'''

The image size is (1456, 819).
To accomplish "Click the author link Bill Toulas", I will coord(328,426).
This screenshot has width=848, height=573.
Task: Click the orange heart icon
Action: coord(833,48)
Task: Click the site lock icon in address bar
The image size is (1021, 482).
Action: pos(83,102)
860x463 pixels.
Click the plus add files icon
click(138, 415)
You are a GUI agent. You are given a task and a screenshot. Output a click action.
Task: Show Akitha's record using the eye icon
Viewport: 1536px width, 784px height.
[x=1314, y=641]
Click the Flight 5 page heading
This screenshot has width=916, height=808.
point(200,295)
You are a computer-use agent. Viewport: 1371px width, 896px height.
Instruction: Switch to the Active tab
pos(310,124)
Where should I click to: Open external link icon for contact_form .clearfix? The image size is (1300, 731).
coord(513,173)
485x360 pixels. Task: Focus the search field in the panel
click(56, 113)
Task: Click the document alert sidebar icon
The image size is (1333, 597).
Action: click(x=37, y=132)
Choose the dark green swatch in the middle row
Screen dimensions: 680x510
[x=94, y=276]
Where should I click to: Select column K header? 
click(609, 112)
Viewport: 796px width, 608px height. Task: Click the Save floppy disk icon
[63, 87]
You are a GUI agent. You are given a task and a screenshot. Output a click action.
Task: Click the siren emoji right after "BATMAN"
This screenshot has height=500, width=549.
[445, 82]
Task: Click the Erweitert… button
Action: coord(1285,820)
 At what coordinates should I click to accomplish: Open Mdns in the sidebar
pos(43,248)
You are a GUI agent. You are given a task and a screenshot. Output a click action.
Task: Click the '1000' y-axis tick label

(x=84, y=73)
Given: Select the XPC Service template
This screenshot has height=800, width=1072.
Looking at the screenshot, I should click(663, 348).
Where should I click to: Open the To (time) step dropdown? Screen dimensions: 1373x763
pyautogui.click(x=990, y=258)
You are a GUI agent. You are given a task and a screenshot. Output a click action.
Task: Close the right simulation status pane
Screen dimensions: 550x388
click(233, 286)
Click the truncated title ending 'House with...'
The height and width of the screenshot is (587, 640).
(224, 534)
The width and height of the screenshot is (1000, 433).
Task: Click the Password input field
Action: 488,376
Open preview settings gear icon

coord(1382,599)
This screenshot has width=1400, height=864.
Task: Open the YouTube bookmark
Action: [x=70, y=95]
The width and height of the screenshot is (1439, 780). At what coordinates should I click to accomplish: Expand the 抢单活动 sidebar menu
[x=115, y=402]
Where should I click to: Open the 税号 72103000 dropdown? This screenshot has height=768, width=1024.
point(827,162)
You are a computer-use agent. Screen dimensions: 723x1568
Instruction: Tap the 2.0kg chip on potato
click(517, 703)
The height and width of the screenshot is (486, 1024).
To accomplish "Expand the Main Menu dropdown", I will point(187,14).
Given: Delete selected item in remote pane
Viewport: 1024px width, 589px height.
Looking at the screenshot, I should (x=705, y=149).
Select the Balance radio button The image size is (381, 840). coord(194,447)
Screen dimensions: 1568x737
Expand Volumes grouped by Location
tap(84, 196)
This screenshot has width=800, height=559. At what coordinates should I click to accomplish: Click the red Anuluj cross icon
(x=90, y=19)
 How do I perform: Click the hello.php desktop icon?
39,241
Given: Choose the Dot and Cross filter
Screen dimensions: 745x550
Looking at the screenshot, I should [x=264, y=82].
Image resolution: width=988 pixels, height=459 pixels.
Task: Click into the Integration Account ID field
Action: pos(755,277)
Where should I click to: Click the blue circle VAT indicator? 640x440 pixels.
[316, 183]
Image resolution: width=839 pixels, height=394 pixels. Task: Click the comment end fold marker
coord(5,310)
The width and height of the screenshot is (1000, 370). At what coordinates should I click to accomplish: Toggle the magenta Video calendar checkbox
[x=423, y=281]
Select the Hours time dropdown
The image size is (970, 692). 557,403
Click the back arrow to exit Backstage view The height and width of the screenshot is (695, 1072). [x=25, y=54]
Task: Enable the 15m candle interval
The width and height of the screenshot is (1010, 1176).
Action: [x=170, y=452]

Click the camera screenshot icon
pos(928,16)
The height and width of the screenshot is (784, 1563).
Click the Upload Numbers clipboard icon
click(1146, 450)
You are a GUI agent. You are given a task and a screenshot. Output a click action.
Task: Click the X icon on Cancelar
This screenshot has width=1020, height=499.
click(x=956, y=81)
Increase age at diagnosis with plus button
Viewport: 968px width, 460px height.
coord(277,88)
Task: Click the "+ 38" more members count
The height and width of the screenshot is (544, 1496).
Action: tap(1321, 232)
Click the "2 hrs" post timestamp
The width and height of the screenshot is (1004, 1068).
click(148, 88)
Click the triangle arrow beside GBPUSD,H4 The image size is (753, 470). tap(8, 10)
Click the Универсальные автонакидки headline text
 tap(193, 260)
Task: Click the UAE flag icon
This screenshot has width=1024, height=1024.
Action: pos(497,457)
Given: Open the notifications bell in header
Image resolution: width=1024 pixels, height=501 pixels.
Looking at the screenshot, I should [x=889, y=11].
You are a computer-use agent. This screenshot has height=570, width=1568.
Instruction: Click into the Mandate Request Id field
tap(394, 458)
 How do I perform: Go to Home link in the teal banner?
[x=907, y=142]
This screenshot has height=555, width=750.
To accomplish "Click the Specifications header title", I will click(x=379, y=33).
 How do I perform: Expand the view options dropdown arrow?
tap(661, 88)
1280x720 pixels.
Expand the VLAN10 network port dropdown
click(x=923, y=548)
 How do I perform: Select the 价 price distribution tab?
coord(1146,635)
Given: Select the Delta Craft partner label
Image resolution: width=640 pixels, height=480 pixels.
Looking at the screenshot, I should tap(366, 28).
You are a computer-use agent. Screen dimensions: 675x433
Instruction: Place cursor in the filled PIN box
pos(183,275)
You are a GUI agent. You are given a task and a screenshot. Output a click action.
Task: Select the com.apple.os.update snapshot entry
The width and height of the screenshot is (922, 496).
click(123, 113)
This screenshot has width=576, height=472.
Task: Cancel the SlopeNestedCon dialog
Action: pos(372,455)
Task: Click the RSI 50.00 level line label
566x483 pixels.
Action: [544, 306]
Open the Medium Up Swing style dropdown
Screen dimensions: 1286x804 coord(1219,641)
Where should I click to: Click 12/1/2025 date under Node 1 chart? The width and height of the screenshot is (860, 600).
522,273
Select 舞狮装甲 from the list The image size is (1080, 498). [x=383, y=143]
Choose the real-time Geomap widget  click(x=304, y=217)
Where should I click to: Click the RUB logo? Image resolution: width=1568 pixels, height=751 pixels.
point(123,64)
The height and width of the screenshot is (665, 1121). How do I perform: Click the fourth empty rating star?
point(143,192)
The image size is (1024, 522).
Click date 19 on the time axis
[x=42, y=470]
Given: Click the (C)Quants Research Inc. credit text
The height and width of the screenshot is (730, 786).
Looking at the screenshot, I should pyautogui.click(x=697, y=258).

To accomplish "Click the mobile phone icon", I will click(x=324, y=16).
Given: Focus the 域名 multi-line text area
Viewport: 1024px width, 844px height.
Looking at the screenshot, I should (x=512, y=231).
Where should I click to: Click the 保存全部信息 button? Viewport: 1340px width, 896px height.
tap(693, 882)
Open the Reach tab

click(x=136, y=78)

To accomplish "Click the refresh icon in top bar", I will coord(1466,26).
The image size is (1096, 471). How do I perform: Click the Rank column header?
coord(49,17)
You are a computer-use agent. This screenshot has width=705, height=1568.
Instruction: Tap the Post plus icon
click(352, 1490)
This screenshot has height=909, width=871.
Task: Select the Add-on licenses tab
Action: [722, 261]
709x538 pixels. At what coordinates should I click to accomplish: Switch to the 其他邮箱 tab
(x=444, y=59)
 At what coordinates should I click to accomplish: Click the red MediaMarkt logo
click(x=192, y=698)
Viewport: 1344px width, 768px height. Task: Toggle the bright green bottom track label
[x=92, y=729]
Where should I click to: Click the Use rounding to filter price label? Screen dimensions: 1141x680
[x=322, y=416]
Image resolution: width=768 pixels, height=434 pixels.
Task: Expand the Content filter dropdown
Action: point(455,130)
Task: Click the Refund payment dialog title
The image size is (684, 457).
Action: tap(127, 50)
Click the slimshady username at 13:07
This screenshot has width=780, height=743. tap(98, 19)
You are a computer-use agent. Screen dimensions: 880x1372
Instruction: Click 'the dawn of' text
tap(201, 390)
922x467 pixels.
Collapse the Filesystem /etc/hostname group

'''

- DIRECTIONS FOR THIS TASK
Return the lines above that include the string "computer".

- RESULT
You are a computer-use agent. Viewport: 1371px width, 896px height.
You are a computer-use agent. Screen dimensions: 723x1568
You are a computer-use agent. This screenshot has height=570, width=1568.
You are a computer-use agent. Screen dimensions: 675x433
You are a computer-use agent. This screenshot has width=705, height=1568.
You are a computer-use agent. Screen dimensions: 880x1372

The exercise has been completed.